BRANO DA LEGGERE -
Per l’Occidente, lo spettro incombente di un acceso conflitto con i regimi autoritari, dalla Russia alla Cina, ha evidenziato ancora una volta l’importanza dell’America Latina come partner geopolitico ed economico. Sebbene la regione sia stata a lungo afflitta da corruzione, disuguaglianza e crisi di fiducia, negli ultimi anni aveva compiuto alcuni passi avanti, come la riduzione della povertà. La pandemia ha poi bruscamente interrotto questo processo, inaugurando un periodo di malessere economico e instabilità politica.

[Dati raccolti]
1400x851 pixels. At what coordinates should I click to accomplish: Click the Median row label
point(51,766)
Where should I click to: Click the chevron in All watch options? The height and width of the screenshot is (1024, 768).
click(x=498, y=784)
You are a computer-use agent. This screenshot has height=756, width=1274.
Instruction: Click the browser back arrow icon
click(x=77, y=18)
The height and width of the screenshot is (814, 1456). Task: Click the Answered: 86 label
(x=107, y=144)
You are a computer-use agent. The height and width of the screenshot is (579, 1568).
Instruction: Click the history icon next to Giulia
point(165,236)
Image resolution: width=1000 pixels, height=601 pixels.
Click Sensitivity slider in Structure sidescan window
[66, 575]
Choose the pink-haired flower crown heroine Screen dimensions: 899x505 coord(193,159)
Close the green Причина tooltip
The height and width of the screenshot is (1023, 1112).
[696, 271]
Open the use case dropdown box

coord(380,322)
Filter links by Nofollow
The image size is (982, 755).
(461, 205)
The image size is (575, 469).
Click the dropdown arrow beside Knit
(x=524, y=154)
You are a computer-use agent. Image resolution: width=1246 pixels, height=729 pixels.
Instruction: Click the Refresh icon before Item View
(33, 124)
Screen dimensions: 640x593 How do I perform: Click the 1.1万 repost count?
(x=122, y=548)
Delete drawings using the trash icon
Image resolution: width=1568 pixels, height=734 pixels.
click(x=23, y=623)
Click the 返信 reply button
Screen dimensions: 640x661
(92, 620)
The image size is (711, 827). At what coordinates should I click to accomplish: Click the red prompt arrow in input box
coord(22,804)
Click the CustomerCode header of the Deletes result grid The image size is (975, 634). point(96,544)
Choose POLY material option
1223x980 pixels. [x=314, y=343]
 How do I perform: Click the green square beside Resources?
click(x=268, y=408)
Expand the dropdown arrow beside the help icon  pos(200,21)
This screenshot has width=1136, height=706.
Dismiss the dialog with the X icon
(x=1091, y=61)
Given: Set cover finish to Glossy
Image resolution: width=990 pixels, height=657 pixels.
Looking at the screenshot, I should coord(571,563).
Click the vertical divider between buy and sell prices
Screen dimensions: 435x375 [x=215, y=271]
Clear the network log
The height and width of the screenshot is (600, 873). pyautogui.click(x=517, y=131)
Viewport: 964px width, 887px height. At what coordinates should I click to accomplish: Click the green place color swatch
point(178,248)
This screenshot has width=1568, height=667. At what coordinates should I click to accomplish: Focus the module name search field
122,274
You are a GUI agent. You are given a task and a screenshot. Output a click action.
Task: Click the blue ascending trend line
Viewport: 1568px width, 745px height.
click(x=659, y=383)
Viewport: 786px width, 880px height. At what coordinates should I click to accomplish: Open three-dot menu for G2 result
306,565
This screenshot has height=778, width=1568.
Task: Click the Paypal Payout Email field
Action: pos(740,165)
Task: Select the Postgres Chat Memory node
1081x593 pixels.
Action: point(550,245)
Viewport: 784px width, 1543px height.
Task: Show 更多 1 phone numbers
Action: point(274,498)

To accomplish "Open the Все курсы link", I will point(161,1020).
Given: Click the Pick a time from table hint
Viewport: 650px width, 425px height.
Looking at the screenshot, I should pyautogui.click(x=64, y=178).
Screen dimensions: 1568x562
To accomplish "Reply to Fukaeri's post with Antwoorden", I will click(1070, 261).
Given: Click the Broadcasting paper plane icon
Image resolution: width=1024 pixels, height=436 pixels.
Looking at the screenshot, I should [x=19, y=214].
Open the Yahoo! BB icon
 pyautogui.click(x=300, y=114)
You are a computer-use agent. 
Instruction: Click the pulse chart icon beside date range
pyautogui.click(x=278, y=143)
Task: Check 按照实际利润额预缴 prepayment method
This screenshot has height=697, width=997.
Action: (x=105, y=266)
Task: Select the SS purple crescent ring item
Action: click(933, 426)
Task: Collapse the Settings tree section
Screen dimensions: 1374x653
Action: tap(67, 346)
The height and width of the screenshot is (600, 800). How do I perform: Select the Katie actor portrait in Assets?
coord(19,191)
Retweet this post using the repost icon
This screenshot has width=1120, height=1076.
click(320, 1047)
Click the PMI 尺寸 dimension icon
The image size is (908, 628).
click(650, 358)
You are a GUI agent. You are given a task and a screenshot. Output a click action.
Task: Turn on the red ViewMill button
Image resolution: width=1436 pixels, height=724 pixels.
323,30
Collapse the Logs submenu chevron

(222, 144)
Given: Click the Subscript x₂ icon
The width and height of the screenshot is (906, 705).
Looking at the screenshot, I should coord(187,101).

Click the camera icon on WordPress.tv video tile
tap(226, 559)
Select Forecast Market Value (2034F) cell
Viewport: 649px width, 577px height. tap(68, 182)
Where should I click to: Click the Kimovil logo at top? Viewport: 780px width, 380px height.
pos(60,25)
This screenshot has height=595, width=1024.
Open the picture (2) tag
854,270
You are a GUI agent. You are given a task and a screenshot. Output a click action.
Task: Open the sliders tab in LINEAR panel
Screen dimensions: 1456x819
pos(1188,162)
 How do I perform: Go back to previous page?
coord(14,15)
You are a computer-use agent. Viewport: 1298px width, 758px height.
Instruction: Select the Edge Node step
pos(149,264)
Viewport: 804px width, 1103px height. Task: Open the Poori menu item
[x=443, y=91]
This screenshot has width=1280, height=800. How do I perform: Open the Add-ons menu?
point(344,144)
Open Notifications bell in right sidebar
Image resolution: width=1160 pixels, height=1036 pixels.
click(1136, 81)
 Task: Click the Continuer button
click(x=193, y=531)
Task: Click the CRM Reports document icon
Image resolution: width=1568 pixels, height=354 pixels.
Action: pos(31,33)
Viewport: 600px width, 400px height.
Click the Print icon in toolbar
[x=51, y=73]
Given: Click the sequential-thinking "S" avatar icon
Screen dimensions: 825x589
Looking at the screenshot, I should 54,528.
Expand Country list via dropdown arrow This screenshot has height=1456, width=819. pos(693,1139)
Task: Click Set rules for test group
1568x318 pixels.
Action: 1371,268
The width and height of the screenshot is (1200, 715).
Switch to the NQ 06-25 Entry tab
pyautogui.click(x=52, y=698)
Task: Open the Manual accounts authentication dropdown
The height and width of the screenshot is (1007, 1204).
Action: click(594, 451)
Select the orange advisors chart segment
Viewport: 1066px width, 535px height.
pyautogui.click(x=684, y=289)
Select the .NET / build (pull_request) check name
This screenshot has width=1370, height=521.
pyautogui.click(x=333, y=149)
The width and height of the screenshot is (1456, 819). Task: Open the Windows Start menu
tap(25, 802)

ATTIVITÀ 1 -
Spiega in una-tre frasi perché, secondo il brano sull'America Latina, l'importanza della regione come partner geopolitico ed economico è tornata in evidenza per l'Occidente.
ATTIVITÀ 2 -
Prosegui il brano sull'America Latina scrivendo il seguito dopo l'ultima frase.

ESITO DELL'ESERCIZIO 1 -
Secondo il brano, l'importanza dell'America Latina come partner geopolitico ed economico è tornata in evidenza per l'Occidente a causa dello spettro incombente di un acceso conflitto con i regimi autoritari, dalla Russia alla Cina.

ESITO DELL'ESERCIZIO 2 -
Cinque dei sei paesi sudamericani più popolosi sono ora guidati da governi di sinistra, sebbene siano profondamente lontani dal modello cubano o quello venezuelano. Il leader del Perù, Pedro Castillo, è un marxista autodichiarato. In Cile, un tempo baluardo delle politiche di libero mercato nella regione, è al comando l’attivista di sinistra Gabriel Boric. La Colombia ha recentemente eletto presidente l’ex guerrigliero Gustavo Petro. E il Brasile, il paese più popoloso della regione e quello con l’economia più grande, si unirà al gruppo alle prossime elezioni presidenziali in ottobre, quando Lula probabilmente supererà Bolsonaro.
Nel frattempo, le prove del declino dell’influenza occidentale in America Latina continuano a susseguirsi: all’Assemblea Generale delle Nazioni Unite lo scorso febbraio, ben cinque paesi hanno rifiutato di condannare l'invasione russa dell'Ucraina (Bolivia, Cuba, El Salvador e Nicaragua si sono astenuti e il Venezuela si è rifiutato di partecipare alla votazione). E molti governi latinoamericani si sono rifiutati di unirsi all’Occidente nell’imporre sanzioni alla Russia.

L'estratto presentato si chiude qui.